# Brief
Turn the lines from the one with "Family Planning &" to the one with "Data Quality (41, 1575)" into a numbered list, skipping any blank lines.

# Excerpted records
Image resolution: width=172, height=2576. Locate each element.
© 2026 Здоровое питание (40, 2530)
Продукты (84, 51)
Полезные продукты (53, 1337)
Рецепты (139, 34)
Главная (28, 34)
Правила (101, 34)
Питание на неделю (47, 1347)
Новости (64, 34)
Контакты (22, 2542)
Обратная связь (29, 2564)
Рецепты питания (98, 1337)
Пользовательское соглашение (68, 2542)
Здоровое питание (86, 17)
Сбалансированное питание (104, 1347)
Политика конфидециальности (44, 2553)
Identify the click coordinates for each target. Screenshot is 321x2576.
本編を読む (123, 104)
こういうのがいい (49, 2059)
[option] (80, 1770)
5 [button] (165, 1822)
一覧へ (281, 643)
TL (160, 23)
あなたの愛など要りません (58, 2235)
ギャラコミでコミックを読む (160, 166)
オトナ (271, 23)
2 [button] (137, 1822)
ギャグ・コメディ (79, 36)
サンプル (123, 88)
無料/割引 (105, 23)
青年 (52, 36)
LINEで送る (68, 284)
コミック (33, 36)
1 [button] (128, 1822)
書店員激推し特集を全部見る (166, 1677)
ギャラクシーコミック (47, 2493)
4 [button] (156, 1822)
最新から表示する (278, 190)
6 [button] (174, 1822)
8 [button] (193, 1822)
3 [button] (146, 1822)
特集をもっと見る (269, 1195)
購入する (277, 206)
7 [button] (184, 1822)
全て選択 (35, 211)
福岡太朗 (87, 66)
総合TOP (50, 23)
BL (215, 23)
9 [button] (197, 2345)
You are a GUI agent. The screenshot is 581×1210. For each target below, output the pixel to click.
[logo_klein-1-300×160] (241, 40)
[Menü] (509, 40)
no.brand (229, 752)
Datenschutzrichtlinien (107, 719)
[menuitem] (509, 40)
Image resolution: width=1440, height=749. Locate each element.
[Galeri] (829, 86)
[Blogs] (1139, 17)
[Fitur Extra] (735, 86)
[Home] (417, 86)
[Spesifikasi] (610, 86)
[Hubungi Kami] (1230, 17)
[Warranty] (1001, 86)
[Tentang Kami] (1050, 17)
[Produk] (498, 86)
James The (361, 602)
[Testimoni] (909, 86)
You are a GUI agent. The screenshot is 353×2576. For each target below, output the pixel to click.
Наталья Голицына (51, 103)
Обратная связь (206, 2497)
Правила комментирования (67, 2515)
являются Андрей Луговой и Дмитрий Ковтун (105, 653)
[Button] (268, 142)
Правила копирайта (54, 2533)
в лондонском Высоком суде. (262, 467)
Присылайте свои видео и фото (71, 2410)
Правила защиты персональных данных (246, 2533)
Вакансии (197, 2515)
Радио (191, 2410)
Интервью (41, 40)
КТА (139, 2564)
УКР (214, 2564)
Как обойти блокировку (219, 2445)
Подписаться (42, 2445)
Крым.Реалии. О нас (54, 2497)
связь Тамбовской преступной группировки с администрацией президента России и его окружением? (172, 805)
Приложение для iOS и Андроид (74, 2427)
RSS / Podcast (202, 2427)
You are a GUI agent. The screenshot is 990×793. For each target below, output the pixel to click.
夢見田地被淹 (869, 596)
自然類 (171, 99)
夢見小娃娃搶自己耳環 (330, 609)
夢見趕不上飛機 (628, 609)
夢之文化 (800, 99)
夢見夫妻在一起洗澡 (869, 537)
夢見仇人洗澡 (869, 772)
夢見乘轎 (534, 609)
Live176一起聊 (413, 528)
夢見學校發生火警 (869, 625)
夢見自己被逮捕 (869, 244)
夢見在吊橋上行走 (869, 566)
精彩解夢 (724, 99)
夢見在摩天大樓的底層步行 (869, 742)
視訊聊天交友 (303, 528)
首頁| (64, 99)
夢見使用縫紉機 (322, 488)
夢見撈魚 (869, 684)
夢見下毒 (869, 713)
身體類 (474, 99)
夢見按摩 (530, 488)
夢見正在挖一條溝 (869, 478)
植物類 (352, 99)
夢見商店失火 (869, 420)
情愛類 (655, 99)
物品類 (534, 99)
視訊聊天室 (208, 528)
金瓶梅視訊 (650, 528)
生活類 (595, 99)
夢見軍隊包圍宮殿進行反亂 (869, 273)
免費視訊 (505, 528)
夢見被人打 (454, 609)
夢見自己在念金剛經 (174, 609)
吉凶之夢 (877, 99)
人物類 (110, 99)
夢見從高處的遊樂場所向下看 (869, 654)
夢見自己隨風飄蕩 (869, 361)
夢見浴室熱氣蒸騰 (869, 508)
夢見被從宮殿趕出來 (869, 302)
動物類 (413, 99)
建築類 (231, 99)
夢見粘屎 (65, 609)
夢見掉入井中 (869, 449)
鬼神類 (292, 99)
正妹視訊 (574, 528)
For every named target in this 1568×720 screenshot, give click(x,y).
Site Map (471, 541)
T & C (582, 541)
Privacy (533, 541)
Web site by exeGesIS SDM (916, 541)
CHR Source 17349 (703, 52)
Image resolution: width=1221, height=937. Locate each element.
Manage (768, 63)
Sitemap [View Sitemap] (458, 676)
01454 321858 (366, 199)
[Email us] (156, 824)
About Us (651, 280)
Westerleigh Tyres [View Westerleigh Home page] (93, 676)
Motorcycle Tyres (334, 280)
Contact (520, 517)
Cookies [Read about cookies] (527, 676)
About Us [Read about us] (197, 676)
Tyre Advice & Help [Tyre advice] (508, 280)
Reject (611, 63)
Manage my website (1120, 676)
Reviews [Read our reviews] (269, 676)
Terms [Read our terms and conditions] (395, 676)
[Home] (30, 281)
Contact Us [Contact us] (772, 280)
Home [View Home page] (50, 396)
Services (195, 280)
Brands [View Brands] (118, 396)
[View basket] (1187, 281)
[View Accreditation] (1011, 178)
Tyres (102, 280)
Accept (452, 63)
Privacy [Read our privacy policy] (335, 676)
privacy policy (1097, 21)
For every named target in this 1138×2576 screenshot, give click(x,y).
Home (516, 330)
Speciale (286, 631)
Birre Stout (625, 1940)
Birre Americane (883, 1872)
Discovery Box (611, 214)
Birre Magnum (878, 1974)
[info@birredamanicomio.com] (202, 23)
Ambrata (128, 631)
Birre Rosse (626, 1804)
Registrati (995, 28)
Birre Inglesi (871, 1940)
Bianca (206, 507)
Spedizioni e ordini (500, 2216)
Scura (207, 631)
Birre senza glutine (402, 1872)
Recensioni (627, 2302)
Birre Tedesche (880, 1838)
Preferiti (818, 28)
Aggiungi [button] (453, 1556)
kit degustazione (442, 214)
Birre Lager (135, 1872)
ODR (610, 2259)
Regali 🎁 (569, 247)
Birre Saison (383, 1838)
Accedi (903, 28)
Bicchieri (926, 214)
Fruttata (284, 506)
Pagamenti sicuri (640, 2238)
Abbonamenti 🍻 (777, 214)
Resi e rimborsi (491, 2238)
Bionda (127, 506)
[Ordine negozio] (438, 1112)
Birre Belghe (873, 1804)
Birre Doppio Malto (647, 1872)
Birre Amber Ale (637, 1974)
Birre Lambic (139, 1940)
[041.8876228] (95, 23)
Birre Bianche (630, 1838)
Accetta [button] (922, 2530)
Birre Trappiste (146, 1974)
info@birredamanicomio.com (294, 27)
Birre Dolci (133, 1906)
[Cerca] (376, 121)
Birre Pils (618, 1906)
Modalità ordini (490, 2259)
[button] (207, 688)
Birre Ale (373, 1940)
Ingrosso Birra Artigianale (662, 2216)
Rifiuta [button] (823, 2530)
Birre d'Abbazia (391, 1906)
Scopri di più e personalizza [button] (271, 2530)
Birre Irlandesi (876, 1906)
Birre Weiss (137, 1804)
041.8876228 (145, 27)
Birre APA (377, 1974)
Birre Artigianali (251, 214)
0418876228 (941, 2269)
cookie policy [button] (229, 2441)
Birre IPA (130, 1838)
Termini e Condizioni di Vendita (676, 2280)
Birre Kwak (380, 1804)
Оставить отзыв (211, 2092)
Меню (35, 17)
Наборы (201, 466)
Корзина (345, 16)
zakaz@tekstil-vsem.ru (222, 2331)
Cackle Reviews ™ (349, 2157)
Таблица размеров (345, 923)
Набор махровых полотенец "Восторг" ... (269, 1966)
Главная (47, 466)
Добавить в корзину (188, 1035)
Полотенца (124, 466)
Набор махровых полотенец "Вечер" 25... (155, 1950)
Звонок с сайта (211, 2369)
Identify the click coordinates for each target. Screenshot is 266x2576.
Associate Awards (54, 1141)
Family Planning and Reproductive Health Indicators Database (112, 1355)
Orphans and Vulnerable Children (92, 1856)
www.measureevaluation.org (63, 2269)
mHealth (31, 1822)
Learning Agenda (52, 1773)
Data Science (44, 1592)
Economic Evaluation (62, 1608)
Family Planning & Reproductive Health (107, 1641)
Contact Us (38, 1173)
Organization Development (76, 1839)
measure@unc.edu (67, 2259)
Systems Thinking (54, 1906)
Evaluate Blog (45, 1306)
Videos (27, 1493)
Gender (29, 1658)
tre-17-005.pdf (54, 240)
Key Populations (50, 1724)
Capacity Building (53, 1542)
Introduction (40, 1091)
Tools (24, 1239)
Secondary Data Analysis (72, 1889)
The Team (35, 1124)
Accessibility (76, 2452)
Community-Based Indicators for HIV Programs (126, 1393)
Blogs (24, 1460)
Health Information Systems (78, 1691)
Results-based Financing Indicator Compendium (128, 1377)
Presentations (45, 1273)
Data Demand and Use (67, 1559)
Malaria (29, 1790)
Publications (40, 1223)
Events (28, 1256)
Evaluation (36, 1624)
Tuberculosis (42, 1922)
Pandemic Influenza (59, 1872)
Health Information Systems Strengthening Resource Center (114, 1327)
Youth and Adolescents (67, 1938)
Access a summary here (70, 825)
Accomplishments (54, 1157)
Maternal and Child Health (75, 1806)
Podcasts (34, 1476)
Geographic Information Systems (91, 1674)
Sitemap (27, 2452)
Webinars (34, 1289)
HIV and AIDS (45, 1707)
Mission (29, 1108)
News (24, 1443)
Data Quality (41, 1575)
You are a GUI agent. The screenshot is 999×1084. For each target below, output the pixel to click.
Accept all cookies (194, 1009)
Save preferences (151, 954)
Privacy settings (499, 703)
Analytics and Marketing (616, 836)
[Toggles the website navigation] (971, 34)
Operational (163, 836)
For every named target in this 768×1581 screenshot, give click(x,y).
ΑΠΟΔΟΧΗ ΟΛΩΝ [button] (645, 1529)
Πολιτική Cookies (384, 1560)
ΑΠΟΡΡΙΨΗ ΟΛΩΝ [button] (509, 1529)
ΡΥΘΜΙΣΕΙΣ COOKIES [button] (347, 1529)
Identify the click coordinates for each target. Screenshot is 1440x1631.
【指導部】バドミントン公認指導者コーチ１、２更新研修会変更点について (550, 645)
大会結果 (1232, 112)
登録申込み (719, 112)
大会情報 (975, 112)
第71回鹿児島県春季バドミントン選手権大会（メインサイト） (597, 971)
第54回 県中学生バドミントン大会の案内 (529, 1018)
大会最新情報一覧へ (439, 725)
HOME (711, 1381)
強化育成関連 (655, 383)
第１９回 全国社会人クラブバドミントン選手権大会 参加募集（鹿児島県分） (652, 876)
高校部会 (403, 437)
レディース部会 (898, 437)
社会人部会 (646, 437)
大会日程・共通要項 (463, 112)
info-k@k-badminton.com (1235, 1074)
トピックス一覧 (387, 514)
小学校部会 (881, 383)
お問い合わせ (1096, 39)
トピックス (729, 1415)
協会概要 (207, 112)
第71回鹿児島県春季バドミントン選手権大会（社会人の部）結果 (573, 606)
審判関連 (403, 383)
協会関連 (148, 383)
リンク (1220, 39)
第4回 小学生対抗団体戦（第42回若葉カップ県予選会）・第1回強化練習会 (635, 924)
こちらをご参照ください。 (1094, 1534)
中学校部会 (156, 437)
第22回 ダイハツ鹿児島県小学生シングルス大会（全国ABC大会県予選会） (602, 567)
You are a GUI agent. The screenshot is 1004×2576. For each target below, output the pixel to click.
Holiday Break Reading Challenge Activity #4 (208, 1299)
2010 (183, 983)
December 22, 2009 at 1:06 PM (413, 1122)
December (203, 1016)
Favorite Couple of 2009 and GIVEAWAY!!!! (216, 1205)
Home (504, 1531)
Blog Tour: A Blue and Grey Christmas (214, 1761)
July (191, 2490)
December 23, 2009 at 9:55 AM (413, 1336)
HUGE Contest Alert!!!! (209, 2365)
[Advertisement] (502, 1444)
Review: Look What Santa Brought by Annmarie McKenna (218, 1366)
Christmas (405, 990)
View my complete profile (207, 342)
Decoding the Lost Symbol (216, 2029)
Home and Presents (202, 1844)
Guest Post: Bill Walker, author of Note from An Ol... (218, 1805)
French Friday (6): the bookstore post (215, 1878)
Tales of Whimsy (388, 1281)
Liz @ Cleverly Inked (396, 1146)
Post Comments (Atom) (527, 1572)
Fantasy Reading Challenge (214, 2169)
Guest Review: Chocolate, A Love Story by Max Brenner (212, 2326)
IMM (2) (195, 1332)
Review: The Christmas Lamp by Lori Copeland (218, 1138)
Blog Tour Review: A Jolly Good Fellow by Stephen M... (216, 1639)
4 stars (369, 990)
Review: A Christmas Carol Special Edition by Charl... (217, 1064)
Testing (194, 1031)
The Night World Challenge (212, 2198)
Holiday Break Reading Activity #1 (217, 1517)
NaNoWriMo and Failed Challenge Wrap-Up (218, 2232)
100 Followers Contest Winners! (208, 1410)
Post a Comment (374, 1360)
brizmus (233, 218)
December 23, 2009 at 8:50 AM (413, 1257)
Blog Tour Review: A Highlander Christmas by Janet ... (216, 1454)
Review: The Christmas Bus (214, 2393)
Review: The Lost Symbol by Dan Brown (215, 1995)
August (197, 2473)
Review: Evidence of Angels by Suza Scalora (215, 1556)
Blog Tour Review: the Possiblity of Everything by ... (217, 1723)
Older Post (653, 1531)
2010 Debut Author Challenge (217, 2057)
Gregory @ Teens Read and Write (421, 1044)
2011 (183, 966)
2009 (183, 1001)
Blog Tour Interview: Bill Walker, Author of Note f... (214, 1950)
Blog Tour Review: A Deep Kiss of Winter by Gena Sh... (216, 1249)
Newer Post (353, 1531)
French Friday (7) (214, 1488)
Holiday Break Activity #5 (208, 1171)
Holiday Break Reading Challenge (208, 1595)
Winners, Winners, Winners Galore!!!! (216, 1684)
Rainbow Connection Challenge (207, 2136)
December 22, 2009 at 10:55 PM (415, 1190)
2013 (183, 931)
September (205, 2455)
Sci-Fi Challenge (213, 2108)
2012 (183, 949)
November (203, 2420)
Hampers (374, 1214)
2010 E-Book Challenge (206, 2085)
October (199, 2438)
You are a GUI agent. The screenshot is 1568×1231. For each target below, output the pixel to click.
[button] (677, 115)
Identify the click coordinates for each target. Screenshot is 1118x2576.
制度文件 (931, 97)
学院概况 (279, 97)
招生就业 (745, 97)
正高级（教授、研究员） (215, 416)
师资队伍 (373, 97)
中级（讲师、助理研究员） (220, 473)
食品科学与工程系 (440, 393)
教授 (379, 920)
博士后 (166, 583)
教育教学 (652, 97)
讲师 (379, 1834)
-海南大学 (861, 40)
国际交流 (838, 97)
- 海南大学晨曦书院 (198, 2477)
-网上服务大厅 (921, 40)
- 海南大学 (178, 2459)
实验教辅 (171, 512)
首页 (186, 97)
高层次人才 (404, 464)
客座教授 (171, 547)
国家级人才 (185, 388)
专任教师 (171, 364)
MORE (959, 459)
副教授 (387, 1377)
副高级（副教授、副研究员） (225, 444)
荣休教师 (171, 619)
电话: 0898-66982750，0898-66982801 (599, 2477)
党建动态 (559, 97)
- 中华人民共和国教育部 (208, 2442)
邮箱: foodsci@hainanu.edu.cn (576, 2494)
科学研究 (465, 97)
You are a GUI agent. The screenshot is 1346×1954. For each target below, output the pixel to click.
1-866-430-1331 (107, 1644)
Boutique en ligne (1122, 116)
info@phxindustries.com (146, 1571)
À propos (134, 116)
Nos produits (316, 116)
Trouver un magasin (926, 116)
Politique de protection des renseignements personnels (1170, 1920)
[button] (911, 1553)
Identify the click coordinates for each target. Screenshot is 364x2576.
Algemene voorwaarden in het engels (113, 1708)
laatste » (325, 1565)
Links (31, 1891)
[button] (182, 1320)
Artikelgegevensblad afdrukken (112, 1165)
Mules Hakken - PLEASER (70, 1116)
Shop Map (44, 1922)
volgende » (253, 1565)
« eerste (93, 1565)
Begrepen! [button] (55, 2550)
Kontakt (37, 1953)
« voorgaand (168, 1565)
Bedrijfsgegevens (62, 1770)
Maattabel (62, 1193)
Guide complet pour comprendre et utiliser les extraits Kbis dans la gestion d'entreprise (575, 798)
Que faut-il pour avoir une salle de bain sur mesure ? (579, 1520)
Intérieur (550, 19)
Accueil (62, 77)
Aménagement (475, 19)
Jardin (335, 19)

# Task response
1. Family Planning & Reproductive Health (107, 1641)
2. Contact Us (38, 1173)
3. Organization Development (76, 1839)
4. measure@unc.edu (67, 2259)
5. Systems Thinking (54, 1906)
6. Evaluate Blog (45, 1306)
7. Videos (27, 1493)
8. Gender (29, 1658)
9. tre-17-005.pdf (54, 240)
10. Key Populations (50, 1724)
11. Capacity Building (53, 1542)
12. Introduction (40, 1091)
13. Tools (24, 1239)
14. Secondary Data Analysis (72, 1889)
15. The Team (35, 1124)
16. Accessibility (76, 2452)
17. Community-Based Indicators for HIV Programs (126, 1393)
18. Blogs (24, 1460)
19. Health Information Systems (78, 1691)
20. Results-based Financing Indicator Compendium (128, 1377)
21. Presentations (45, 1273)
22. Data Demand and Use (67, 1559)
23. Malaria (29, 1790)
24. Publications (40, 1223)
25. Events (28, 1256)
26. Evaluation (36, 1624)
27. Tuberculosis (42, 1922)
28. Pandemic Influenza (59, 1872)
29. Health Information Systems Strengthening Resource Center (114, 1327)
30. Youth and Adolescents (67, 1938)
31. Access a summary here (70, 825)
32. Accomplishments (54, 1157)
33. Maternal and Child Health (75, 1806)
34. Podcasts (34, 1476)
35. Geographic Information Systems (91, 1674)
36. Sitemap (27, 2452)
37. Webinars (34, 1289)
38. HIV and AIDS (45, 1707)
39. Mission (29, 1108)
40. News (24, 1443)
41. Data Quality (41, 1575)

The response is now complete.